The biggest obstacle to Biden’s efforts to limit China tech? American CEOs

As a result of the spy balloon incident, it’s increasingly clear that the Biden Administration is going to rachet up its efforts to choke off the supply of advanced American technologies to China, as per this article in today’s New York Times. One lawyer is quoted as saying: “Industry is kind of united. We don’t want this.”

The reason, as I first documented in this cover story in 1990, is that American CEOs in particular bought into the concepts of “statelessness” and “globalization.” I found that German CEOs realized they have some obligations to the German state and Japanese CEOs knew they had to maintain relations with MITI, but American CEOs truly drank the Kool-Aid. It didn’t help that Milton Friedman told them their only obligation as CEOs was to maximize their share price each quarter.
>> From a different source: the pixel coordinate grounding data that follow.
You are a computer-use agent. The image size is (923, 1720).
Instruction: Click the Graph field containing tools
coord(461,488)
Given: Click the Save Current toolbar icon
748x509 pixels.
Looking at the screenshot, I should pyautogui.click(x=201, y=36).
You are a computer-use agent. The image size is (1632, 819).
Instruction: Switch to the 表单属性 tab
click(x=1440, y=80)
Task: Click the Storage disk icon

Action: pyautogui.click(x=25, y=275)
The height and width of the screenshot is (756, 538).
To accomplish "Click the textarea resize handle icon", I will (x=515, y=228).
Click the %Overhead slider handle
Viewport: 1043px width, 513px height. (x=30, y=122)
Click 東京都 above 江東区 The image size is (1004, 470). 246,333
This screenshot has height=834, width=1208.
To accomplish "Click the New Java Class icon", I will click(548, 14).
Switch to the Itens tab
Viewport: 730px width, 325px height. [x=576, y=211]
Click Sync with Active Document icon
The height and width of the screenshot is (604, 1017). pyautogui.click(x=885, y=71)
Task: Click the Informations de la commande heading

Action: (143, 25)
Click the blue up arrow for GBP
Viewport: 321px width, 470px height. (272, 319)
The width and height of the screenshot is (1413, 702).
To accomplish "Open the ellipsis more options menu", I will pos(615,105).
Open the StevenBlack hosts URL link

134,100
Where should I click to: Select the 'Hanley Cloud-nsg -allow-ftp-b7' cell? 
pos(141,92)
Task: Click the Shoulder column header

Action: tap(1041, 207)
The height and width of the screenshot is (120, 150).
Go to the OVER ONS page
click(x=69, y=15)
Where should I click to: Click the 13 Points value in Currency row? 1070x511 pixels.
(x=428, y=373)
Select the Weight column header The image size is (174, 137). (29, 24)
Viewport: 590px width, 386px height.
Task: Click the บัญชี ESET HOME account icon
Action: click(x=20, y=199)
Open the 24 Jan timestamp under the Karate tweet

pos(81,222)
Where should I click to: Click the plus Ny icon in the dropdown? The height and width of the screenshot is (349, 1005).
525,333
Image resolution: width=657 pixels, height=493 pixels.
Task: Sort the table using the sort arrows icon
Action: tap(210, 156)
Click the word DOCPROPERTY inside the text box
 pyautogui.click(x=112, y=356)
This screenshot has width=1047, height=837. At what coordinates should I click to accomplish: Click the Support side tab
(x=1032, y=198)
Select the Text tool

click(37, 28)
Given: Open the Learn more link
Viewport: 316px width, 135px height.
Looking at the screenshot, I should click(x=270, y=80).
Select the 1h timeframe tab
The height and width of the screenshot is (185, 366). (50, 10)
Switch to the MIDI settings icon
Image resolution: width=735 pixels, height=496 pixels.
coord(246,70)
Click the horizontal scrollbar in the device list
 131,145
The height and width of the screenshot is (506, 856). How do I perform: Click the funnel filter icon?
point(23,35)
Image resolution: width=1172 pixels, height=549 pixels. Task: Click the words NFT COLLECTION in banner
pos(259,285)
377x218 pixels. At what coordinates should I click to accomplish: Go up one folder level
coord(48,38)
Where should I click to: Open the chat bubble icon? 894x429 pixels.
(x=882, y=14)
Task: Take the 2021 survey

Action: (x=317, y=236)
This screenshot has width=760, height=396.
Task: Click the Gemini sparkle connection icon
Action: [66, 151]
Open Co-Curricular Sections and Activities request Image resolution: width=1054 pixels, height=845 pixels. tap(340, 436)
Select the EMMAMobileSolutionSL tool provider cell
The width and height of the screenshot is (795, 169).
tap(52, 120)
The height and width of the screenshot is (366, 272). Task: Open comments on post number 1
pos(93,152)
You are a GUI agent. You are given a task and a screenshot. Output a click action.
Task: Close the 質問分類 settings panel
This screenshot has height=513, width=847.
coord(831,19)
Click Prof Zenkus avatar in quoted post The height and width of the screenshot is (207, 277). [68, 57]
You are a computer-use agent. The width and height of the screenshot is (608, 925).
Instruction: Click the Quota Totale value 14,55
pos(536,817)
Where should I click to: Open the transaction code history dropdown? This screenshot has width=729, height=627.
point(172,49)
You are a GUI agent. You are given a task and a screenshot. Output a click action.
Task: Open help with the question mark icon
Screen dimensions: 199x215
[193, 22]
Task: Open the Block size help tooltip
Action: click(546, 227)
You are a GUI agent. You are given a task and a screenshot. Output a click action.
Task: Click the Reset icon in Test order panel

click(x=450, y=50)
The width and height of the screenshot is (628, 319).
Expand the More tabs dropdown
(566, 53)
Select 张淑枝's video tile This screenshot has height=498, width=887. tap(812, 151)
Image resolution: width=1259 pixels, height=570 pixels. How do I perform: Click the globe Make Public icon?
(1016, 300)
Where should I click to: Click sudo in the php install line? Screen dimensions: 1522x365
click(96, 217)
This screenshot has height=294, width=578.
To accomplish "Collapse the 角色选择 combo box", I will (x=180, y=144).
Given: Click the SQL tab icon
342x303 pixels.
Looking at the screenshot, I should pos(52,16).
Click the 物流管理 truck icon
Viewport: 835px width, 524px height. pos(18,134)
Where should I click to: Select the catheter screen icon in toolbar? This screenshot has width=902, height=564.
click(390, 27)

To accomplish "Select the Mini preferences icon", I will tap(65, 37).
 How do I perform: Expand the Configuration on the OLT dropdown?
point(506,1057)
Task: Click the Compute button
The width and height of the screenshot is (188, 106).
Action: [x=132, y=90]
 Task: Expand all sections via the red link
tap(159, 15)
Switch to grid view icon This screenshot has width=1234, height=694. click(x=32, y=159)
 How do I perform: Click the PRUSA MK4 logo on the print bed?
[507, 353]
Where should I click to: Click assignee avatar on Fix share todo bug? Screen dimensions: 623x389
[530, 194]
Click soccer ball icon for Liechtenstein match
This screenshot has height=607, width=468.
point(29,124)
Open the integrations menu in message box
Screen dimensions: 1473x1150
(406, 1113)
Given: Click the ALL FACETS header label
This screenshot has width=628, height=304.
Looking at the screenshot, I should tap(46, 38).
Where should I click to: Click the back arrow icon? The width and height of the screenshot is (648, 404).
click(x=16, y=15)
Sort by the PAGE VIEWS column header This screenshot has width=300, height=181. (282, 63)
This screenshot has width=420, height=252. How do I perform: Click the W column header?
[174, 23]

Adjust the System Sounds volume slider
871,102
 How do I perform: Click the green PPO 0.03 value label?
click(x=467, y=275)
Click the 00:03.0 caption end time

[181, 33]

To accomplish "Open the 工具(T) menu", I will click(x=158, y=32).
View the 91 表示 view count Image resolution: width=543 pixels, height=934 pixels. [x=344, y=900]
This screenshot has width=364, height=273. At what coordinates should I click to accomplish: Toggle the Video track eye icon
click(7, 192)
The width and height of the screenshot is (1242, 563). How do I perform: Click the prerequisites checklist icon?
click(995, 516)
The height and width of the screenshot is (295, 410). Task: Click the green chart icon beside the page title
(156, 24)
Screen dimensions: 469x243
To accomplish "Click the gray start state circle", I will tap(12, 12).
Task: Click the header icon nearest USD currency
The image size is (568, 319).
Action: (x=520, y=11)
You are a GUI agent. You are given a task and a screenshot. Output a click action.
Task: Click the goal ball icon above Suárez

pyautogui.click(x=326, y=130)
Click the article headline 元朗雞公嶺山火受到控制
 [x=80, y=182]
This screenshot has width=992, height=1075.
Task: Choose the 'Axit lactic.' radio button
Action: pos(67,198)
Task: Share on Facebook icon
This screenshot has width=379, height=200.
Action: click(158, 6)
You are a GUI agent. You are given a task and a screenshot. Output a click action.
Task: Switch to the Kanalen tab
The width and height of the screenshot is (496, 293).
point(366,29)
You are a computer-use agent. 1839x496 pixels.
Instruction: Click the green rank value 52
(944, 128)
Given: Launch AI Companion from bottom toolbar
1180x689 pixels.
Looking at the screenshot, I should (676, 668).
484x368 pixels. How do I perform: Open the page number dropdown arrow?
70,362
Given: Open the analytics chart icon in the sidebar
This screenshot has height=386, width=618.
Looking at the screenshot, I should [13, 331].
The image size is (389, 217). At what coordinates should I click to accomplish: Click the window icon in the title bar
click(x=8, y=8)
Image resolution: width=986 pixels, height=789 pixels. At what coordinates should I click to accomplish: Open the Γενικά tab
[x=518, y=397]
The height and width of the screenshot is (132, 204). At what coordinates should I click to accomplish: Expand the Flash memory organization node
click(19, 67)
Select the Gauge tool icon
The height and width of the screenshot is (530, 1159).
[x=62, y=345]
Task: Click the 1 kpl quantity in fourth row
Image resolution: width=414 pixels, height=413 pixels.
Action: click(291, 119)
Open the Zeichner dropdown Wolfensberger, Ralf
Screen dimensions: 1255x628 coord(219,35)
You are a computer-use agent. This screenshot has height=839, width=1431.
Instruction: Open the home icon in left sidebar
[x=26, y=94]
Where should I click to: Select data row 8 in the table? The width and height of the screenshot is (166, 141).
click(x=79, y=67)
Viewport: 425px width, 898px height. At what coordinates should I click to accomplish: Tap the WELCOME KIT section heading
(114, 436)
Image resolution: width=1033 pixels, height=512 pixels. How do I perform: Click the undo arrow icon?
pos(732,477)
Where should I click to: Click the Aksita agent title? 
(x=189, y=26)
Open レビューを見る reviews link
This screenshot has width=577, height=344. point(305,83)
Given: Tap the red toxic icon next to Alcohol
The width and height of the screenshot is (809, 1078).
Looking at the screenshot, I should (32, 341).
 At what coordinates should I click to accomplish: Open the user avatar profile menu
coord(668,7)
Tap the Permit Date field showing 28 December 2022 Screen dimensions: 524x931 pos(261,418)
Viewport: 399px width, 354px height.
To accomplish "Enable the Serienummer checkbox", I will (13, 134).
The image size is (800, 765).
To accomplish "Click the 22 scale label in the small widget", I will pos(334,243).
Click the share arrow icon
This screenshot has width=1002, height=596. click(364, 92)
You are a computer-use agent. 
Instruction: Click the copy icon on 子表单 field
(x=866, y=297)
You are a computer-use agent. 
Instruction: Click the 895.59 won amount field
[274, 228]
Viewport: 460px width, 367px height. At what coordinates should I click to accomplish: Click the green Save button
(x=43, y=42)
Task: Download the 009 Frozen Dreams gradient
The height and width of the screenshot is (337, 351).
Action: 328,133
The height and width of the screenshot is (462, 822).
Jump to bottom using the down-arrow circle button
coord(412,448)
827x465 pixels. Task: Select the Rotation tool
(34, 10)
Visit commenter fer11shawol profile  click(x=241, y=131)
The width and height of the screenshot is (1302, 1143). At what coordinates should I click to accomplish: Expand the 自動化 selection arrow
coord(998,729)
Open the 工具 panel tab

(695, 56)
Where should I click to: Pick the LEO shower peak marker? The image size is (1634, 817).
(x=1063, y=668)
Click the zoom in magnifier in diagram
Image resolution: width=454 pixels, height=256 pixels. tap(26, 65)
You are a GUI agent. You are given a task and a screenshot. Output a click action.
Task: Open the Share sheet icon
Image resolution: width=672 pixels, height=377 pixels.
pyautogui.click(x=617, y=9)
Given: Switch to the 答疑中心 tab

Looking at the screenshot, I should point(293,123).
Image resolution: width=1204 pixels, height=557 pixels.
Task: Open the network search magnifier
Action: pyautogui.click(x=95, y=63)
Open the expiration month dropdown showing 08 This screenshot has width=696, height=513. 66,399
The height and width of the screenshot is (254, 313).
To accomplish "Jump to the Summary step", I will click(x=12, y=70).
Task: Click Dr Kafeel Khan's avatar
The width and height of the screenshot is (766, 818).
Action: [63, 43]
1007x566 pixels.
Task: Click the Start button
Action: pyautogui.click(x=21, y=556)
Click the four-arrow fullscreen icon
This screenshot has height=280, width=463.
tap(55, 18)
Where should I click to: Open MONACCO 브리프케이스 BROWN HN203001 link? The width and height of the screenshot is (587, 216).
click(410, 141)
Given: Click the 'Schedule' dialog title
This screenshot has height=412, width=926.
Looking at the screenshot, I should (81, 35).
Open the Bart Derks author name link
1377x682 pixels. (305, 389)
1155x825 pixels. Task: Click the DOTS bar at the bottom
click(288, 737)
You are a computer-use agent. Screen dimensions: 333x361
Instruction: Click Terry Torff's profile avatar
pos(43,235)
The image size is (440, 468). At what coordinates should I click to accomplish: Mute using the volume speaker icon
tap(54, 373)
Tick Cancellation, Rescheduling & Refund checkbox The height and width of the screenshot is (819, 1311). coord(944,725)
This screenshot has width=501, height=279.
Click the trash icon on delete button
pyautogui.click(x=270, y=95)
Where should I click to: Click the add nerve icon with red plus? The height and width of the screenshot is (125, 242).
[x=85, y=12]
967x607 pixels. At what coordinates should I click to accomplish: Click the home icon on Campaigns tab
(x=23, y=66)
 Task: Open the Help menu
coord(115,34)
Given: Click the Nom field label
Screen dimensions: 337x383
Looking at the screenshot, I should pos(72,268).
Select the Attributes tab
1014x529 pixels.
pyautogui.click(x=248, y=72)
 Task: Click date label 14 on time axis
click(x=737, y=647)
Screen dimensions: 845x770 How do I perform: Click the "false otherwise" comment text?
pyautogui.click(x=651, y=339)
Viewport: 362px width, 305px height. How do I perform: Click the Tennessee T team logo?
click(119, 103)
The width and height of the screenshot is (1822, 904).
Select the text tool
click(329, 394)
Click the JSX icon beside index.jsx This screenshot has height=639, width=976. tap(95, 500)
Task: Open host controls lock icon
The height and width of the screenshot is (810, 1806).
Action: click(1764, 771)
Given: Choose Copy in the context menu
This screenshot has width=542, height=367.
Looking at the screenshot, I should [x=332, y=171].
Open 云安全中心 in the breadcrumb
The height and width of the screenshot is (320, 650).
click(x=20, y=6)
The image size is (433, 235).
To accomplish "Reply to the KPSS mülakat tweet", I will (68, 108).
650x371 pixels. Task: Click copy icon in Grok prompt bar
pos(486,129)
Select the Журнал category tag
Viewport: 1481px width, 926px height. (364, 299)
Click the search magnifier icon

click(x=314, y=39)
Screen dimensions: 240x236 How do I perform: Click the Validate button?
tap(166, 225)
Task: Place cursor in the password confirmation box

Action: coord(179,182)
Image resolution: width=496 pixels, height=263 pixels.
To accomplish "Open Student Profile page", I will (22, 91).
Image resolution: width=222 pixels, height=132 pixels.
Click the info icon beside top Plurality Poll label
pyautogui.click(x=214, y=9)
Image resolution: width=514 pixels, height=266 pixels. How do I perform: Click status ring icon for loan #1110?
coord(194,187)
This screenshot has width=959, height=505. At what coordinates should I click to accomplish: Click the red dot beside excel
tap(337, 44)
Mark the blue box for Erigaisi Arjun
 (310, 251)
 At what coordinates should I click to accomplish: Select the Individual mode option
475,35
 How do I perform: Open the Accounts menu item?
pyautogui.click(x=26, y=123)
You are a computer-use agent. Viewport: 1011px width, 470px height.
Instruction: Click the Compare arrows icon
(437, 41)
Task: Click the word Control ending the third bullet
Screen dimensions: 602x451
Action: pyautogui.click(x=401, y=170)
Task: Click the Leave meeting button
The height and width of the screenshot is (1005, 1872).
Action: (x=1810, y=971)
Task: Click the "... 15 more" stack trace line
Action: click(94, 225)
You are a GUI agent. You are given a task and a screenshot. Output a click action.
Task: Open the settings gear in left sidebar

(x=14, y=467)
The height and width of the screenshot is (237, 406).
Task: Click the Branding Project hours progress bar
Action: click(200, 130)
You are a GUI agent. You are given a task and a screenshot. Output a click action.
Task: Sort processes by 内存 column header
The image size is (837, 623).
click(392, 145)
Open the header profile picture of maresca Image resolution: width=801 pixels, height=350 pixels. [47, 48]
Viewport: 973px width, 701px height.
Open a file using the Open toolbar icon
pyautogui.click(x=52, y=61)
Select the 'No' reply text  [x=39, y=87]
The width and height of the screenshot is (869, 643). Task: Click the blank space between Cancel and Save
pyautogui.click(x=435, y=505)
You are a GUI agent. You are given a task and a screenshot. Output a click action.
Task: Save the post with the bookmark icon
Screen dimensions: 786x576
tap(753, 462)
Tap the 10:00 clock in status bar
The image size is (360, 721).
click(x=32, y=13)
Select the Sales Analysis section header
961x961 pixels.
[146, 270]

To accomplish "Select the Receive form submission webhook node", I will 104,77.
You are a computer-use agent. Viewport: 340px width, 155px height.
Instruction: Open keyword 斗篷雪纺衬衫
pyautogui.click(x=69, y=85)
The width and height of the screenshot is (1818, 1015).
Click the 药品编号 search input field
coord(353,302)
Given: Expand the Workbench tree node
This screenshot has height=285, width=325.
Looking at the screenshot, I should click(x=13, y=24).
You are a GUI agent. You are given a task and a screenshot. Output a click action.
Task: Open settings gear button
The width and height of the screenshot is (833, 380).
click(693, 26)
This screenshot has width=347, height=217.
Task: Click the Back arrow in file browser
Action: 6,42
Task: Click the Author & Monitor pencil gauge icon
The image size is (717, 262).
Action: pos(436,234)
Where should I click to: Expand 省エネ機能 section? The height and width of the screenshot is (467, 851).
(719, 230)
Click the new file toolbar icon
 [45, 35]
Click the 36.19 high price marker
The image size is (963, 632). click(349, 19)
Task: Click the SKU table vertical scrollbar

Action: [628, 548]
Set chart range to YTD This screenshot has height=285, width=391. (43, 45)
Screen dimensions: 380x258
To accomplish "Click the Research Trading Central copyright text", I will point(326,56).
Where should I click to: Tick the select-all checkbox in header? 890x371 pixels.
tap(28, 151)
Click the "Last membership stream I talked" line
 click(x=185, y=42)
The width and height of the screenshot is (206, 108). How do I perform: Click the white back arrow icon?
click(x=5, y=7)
Entire generations of American CEOs have operated on the basis of these principles.

So today, even as signs of China’s global technological ambitions are becoming crystal clear, American CEOs are relucant to curb their investments in China’s Artificial Intelligence and semiconductor industries. This way lies madness. The Center for Security and Emerging Technology at Georgetown has even documented how one company, Applied Materials, seems to be preparing to serve the needs of China’s semiconductor industry from Singapore. It wants to sell semiconductor manufacturing equipment without any American content from an offshore base into the Chinese market.

This is an incredibly sensitive and difficult conversation to be having. But the Biden Administration is going to have to confront it head-on. Whether it is done in public or privately, it is a conversation that must start now.